Question

Find the equation of a line equidistant from the lines $$ y = 10 $$ and $$ y = - 2 $$

Answer

**step1 Identify the nature of the given lines**

We are given two equations of lines: $$ y = 10 $$ and $$ y = -2 $$. Both of these equations represent horizontal lines. A horizontal line has the form $$ y = c $$, where 'c' is a constant, meaning all points on the line have the same y-coordinate.

**step2 Understand what "equidistant" means for parallel lines**

The two given lines, $$ y = 10 $$ and $$ y = -2 $$, are parallel because they are both horizontal lines. A line that is equidistant from two parallel lines must also be parallel to them and lie exactly in the middle. For horizontal lines, this means its y-coordinate will be the average of the y-coordinates of the two given lines.

**step3 Calculate the y-coordinate of the equidistant line**

To find the y-coordinate of the line that is exactly in the middle of $$ y = 10 $$ and $$ y = -2 $$, we need to find the average of their y-values. We sum the y-coordinates and divide by 2.

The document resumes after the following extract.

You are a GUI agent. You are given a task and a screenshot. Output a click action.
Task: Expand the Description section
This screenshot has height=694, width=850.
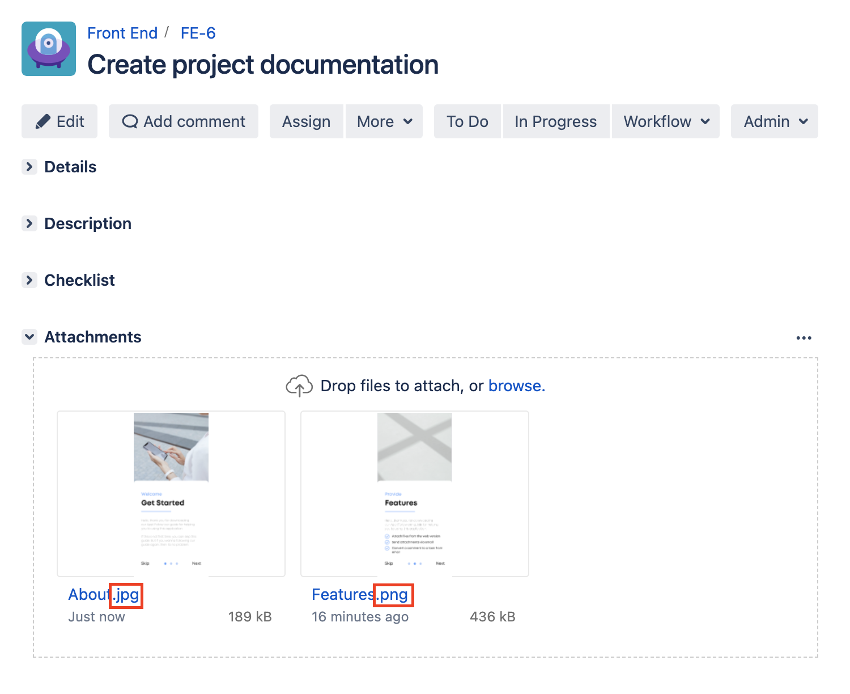click(29, 223)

$$ \text{Middle y-coordinate} = \frac{\text{y1} + \text{y2}}{2} $$

Substitute the given y-coordinates into the formula:

$$ \text{Middle y-coordinate} = \frac{10 + (-2)}{2} $$

$$ \text{Middle y-coordinate} = \frac{10 - 2}{2} $$

$$ \text{Middle y-coordinate} = \frac{8}{2} $$

$$ \text{Middle y-coordinate} = 4 $$

**step4 Formulate the equation of the equidistant line**

Since the line equidistant from the two given horizontal lines is also a horizontal line, its equation will be in the form $$ y = c $$, where 'c' is the middle y-coordinate we just calculated.

$$ y = 4 $$